Reading's departure - to become a non-aligned institution outside any mission group - leaves the 1994 Group with just 11 active members.
In August, four universities left the 1994 Group for the Russell Group: Durham, Exeter, York and Queen Mary, University of London. And in the autumn, the University of Bath, University of St Andrews and the University of Surrey departed to become non-aligned.
Reading's membership formally expires in July 2013 but it will cease to play an active role in the group from today.
Sir David Bell, Reading vice-chancellor, said: "We have been proud to be a member of the 1994 Group since its inception 18 years ago. As an organisation for research-intensive universities with a strong focus on the student experience, the 1994 Group has done an effective job in influencing government policy and promoting best practice.
"However, in these uncertain times in higher education, we do not wish to be tied into any particular group. Rather, we would prefer to engage in partnerships with a much broader group of universities."
This year has seen disagreements between 1994 Group members as to whether the group should take up near-identical policy positions to the Russell Group, or try to forge a more distinctive identity based around the student experience offered by its smaller-scale institutions.
Reading's departure comes less than a year after Sir David, previously permanent secretary in the Department for Education, took charge of the institution.
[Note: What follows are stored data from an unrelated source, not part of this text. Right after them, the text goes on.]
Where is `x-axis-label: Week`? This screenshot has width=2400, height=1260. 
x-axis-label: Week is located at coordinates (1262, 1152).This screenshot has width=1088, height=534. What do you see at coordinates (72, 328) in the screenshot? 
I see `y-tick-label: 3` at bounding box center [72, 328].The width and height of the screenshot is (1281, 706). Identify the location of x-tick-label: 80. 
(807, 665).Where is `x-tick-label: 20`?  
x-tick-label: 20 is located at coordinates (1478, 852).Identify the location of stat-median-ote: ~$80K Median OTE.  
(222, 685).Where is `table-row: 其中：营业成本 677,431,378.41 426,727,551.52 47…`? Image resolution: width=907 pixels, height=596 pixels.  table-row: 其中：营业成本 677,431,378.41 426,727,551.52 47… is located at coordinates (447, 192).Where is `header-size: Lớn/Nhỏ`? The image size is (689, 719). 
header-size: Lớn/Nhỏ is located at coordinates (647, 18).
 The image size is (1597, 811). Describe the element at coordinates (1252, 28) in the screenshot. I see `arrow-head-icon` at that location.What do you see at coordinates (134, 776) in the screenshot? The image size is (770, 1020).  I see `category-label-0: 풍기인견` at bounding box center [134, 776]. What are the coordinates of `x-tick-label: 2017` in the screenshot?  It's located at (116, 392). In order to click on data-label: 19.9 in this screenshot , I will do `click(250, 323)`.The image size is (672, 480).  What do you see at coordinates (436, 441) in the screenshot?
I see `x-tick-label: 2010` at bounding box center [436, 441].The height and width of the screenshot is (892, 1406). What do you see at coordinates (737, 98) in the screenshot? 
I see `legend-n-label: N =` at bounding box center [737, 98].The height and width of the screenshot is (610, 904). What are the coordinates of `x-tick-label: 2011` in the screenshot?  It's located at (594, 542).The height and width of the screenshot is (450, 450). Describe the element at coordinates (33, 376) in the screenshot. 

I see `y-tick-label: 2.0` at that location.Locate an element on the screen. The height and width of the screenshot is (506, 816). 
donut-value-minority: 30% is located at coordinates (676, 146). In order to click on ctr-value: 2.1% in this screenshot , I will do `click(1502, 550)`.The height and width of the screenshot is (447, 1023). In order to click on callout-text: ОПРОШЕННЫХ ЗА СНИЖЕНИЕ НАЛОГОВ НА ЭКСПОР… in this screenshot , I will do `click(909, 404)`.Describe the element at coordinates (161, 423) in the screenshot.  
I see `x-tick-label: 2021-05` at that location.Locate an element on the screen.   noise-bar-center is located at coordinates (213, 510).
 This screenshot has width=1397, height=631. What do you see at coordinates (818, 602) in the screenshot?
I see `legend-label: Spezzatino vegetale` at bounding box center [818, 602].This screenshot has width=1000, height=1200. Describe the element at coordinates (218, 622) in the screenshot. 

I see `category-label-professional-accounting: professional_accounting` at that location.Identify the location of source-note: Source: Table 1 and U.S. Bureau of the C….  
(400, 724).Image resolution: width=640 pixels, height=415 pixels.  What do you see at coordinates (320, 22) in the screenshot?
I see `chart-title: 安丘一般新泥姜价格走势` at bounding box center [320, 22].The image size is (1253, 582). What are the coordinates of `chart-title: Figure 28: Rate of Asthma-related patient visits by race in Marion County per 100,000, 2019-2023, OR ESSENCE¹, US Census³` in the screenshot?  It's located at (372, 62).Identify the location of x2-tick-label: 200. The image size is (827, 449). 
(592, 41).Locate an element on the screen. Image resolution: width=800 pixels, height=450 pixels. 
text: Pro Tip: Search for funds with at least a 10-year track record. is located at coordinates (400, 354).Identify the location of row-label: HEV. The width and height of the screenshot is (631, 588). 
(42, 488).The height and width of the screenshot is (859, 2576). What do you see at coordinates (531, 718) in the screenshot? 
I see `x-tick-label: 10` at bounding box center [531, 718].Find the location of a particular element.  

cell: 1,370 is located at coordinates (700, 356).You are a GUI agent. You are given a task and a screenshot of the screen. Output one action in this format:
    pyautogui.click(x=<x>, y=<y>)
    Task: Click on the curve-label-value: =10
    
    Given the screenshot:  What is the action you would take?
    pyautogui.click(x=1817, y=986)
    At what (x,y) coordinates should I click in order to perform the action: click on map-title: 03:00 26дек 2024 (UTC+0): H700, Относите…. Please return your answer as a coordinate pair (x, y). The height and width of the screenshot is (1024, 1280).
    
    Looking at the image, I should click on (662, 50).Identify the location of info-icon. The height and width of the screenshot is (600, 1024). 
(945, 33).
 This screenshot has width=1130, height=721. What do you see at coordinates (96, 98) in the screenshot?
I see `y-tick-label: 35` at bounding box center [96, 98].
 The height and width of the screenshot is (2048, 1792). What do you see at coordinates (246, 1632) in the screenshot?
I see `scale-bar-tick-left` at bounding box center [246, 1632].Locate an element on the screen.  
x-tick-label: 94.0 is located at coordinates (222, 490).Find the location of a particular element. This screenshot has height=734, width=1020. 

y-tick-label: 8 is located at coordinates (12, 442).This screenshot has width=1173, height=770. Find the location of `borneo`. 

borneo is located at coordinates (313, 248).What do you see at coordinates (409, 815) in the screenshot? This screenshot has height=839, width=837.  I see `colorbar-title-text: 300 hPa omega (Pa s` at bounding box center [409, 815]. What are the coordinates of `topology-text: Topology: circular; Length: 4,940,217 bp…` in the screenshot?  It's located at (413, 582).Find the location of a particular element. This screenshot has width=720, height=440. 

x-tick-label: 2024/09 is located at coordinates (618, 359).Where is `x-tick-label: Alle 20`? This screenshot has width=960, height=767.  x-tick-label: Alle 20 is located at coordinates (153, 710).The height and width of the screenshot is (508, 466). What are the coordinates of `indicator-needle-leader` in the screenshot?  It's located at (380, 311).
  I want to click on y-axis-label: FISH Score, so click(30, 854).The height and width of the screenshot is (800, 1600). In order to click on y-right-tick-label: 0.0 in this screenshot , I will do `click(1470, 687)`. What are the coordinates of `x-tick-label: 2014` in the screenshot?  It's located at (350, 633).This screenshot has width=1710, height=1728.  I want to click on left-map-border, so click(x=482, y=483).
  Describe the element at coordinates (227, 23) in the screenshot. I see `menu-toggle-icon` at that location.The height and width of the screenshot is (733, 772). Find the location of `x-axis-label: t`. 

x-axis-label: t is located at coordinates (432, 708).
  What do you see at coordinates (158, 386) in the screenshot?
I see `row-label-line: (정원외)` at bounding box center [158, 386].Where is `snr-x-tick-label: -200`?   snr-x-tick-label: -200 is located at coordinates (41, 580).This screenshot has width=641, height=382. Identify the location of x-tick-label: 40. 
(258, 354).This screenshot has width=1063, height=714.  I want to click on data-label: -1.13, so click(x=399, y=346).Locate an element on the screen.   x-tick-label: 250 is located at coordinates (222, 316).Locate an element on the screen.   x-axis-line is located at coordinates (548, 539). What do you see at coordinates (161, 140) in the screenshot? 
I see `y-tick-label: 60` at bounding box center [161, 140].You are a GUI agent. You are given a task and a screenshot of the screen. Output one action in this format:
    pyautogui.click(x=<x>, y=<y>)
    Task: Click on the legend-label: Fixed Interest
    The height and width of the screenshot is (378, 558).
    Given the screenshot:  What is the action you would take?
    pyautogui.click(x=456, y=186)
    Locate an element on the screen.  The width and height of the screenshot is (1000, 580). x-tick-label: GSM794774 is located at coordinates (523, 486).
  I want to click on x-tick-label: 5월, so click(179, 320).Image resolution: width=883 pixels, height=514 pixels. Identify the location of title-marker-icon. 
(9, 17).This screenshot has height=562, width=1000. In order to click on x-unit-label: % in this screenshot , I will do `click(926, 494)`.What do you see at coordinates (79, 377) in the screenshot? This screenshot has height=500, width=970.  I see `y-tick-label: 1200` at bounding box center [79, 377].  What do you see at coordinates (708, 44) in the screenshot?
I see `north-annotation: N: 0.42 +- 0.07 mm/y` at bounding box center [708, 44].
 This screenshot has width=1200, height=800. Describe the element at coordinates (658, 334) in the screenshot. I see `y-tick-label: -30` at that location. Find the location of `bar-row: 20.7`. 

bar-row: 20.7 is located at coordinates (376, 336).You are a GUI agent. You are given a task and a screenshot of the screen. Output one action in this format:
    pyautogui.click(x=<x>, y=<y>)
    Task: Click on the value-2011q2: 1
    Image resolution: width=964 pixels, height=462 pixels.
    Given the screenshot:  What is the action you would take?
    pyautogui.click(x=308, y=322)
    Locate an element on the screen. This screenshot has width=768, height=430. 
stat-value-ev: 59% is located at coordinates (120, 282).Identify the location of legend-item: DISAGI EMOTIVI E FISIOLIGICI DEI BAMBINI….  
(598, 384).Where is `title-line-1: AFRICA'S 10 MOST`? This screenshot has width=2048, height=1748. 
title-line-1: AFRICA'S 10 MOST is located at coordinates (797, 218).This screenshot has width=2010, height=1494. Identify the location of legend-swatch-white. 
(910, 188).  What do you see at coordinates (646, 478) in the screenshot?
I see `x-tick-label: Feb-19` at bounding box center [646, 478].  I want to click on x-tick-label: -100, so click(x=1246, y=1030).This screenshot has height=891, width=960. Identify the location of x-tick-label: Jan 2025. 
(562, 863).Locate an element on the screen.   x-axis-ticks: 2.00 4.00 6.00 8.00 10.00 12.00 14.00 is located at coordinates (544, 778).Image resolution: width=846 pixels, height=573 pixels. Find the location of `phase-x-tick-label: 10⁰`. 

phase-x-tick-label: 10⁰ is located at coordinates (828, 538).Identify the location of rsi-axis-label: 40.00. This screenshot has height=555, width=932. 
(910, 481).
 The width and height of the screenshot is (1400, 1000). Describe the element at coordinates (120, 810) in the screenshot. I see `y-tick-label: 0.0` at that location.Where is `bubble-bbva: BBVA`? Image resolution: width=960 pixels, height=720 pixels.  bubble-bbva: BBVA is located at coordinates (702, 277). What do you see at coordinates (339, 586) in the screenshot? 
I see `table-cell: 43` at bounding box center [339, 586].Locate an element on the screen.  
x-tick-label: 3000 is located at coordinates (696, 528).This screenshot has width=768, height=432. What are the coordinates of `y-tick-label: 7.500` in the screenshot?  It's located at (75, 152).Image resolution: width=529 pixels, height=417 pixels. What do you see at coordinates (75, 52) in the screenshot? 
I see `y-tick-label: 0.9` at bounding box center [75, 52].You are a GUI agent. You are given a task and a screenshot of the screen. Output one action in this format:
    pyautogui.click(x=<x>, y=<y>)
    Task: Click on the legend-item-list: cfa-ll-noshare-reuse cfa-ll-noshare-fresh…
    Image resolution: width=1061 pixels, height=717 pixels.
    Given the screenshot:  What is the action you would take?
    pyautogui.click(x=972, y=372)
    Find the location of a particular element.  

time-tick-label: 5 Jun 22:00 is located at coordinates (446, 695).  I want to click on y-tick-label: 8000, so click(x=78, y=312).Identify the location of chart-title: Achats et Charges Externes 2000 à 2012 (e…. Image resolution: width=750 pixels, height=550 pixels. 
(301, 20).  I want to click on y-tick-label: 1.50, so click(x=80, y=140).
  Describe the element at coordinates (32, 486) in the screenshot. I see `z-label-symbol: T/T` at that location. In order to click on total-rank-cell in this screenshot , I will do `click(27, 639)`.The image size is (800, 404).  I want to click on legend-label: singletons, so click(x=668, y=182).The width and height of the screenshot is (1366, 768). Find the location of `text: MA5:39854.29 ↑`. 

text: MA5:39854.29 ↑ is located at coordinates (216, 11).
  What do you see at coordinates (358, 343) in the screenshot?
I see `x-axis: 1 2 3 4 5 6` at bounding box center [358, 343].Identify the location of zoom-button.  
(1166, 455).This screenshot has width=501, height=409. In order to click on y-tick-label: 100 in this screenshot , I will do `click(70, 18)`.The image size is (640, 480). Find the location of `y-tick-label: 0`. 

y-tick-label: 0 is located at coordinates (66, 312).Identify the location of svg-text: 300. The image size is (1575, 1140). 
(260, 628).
"As a leading university, we are confident about our place both nationally and internationally," he said. "Here in the UK, we will remain a strong voice for diversity and breadth in the research-intensive part of the higher education sector and continue to champion an intellectually challenging and demanding experience for all students."
The 1994 Group has also seen several staff departures this year, with chief executive Paul Marshall and director of research Rachel Winzer leaving, and director of communications Mark Fuller about to leave.